------ Texte fourni

Avocat au conseil souverain

à Colmar

Aux Délices 23 septembre [1758]

Mon cher ami, je vous regrette plus que le château de Horbourg 1. Comptez que je suis parti de Colmar avec douleur. J'ai été enchanté des bontés de monsieur le premier président, de Mme de Klinglin, et de toute sa respectable famille, je vous supplie de leur présenter à tous mes respects. Ne m'oubliez pas auprès de M. de Bruges 2 et de M. l'abbé de Munster, je vous en supplie.
Vous croyez bien que je n'oublie pas Mme Goll 3, à qui j'ai donné la préférence sur toutes les dames de Colmar, et dont j'ai apporté le portrait à Lausanne. Voulez-vous vous charger, sérieusement parlant, d'une bonne œuvre qui sera utile à cette belle? Il s'agirait de porter la tribu Goll à s'accommoder d'une somme certaine pour finir un procès très-incertain, et qui durera peut-être encore bien des années. Si vous portez ces plaideurs à se contenter d'une somme très- modique, ils vous auront encore bien de l'obligation. M. de Beaufremont vous en aura aussi, et les deux parties vous donneront des honoraires. Il faut saisir ce moment, qui probablement ne reviendra plus. Soyez arbitre c'est un métier plus beau que celui de juge. Je vous écris à la hâte la poste presse. Je vous embrasse tendrement, vous, et femme, et enfants.

------------
------ Extrait des données

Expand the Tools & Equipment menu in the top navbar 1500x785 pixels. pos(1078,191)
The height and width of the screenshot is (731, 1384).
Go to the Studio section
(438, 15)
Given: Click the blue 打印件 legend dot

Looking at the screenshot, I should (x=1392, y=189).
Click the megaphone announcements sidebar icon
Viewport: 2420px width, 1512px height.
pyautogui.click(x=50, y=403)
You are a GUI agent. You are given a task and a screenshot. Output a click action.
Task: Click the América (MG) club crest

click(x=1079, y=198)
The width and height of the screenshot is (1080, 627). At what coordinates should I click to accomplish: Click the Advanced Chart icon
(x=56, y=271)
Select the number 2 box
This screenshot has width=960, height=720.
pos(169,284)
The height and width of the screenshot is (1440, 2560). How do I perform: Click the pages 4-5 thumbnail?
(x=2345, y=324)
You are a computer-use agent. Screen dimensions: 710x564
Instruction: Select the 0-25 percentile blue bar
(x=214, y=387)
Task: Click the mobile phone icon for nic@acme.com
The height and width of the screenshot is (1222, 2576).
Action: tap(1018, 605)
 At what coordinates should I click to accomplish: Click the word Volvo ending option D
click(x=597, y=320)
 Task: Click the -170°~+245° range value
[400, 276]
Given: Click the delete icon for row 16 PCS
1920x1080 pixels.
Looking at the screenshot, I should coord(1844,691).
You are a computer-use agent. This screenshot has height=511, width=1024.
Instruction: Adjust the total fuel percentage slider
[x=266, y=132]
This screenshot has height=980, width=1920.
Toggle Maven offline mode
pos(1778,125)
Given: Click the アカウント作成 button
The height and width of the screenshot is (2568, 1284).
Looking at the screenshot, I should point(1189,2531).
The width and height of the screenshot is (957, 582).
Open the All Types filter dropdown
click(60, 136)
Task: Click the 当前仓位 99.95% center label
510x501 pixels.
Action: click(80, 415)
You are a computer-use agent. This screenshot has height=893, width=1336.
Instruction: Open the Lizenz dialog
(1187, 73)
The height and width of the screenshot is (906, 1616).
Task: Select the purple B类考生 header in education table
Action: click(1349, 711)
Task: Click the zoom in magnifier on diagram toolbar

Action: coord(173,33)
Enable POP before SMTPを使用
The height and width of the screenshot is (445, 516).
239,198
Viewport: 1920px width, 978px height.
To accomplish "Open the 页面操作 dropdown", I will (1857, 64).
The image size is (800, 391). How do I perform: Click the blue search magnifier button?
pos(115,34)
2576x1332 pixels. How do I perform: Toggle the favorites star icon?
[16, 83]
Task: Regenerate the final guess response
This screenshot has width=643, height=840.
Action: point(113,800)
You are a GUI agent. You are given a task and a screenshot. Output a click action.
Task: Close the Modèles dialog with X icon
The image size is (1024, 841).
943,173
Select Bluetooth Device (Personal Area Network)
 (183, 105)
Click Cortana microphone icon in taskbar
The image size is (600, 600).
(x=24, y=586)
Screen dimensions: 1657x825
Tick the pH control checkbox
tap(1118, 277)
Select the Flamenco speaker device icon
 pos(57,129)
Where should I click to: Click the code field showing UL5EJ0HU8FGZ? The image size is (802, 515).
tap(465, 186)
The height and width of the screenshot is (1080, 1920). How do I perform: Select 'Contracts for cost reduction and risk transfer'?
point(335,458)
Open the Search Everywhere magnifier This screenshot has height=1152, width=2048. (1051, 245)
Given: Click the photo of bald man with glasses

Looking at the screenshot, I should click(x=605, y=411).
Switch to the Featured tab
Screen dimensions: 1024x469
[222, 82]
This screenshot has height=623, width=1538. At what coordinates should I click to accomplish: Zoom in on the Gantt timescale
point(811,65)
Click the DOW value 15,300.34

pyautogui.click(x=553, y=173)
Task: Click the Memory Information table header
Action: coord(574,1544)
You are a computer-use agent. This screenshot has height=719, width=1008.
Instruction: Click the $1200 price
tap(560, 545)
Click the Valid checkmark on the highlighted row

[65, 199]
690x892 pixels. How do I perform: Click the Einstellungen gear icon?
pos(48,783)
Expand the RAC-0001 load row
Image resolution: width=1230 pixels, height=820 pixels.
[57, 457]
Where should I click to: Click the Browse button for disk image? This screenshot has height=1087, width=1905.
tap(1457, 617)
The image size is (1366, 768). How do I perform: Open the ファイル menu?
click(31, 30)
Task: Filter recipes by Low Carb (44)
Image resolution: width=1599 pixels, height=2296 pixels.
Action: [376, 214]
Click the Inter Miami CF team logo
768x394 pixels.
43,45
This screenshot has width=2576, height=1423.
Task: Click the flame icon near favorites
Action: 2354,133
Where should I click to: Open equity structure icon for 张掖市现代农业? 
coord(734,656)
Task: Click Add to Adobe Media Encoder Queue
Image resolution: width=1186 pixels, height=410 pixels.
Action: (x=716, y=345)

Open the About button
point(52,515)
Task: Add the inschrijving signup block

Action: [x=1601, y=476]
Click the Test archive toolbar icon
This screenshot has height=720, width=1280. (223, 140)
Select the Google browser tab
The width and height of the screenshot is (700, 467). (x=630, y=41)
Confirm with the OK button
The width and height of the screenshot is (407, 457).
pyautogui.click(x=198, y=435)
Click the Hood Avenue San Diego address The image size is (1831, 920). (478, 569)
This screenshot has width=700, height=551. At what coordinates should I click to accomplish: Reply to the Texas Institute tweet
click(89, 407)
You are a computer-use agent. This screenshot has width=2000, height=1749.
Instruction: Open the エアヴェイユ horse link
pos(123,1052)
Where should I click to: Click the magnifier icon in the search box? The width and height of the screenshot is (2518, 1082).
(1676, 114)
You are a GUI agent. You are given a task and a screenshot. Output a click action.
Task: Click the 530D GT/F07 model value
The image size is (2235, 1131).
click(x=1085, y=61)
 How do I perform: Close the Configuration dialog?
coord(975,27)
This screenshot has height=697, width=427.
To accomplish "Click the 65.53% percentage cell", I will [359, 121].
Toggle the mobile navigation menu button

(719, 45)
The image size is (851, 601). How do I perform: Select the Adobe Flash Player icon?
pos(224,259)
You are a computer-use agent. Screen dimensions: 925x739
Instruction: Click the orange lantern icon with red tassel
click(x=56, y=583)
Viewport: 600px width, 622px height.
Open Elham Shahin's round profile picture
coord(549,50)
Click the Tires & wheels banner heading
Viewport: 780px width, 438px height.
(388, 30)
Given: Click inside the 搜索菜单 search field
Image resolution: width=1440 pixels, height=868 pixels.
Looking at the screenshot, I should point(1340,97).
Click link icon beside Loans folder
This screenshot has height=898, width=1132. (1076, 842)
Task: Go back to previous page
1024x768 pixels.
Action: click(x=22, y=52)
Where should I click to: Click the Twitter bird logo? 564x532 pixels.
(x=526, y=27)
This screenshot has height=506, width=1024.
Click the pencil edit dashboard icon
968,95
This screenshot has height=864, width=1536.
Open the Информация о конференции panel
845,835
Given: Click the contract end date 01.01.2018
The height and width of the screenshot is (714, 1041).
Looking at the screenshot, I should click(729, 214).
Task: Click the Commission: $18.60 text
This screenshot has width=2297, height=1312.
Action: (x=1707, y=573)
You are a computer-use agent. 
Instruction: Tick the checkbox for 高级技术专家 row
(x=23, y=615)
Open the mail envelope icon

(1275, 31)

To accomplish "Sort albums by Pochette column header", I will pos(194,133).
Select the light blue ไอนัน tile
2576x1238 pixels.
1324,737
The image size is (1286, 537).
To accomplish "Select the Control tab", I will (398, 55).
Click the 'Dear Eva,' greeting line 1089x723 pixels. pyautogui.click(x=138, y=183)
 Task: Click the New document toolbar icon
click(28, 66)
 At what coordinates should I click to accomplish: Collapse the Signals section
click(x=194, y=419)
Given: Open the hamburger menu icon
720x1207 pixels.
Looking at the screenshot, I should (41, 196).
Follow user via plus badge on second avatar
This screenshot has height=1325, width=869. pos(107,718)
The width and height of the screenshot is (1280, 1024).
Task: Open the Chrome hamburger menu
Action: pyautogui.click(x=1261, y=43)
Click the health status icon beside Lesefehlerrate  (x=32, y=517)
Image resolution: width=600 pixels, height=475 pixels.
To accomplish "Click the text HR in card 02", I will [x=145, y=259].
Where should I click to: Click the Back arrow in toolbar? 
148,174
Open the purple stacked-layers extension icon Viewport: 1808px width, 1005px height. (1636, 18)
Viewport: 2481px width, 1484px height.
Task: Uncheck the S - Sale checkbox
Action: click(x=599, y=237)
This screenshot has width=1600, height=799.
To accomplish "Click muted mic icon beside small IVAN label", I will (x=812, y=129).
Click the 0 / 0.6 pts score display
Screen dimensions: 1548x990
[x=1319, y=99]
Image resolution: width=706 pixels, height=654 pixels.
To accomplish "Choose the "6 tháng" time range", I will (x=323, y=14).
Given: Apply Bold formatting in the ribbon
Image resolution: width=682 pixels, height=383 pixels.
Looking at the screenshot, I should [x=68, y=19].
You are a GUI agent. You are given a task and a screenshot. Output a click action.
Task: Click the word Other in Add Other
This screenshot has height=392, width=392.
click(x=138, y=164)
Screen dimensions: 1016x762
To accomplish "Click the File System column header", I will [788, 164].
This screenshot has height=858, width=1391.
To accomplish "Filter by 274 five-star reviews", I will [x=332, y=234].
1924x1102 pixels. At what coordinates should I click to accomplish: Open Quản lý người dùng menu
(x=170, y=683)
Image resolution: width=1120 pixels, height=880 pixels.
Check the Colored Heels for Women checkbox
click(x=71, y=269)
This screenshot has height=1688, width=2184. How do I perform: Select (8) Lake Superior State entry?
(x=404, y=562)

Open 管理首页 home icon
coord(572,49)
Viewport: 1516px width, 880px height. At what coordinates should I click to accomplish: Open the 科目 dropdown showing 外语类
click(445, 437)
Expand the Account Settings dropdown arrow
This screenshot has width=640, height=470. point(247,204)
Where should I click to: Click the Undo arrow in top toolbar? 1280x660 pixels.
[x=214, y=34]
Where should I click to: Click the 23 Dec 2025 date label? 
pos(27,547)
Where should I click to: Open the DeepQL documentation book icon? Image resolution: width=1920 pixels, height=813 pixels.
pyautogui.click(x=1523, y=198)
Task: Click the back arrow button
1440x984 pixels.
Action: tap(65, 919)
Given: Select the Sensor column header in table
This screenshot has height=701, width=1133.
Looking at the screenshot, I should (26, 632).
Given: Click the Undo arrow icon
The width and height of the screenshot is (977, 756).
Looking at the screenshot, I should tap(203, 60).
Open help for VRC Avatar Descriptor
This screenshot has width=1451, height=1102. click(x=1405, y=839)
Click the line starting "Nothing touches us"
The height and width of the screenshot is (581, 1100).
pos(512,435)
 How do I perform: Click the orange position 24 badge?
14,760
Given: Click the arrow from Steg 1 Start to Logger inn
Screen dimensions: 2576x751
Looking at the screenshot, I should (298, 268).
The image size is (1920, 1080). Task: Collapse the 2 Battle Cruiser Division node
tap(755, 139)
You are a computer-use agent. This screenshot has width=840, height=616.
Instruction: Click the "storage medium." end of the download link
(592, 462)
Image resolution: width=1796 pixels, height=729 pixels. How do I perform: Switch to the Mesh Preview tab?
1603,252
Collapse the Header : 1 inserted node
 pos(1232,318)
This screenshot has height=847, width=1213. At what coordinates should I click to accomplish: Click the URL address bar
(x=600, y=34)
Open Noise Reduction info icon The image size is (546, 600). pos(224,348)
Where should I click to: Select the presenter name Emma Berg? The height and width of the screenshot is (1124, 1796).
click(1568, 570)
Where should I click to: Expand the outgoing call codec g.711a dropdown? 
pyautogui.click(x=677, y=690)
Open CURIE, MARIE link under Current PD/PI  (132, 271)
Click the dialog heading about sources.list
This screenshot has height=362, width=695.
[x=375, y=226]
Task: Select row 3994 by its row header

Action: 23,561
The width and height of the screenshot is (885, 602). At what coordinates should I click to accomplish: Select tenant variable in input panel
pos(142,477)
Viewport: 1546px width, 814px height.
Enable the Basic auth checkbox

------------

» **Les consignes**:
- A) Traduisez en anglais la phrase suivante de la lettre : « Comptez que je suis parti de Colmar avec douleur. »
- B) Répondez brièvement à ces questions sur la lettre :
(i) De quel lieu la lettre est-elle datée ?
(ii) Dans quelle ville le portrait de Mme Goll a-t-il été apporté ?
(iii) Quel métier la lettre dit-elle plus beau que celui de juge ?
- C) Recopiez le passage de la lettre qui commence par les mots contenant « Vous croyez bien » et se termine par « femme, et enfants. ».

» **Corrigé par consigne**:
- A) Rest assured that I left Colmar in sorrow.

- B)
(i) Aux Délices.
(ii) À Lausanne.
(iii) Celui d'arbitre.

- C)
Vous croyez bien que je n'oublie pas Mme Goll 3, à qui j'ai donné la préférence sur toutes les dames de Colmar, et dont j'ai apporté le portrait à Lausanne. Voulez-vous vous charger, sérieusement parlant, d'une bonne œuvre qui sera utile à cette belle? Il s'agirait de porter la tribu Goll à s'accommoder d'une somme certaine pour finir un procès très-incertain, et qui durera peut-être encore bien des années. Si vous portez ces plaideurs à se contenter d'une somme très- modique, ils vous auront encore bien de l'obligation. M. de Beaufremont vous en aura aussi, et les deux parties vous donneront des honoraires. Il faut saisir ce moment, qui probablement ne reviendra plus. Soyez arbitre c'est un métier plus beau que celui de juge. Je vous écris à la hâte la poste presse. Je vous embrasse tendrement, vous, et femme, et enfants.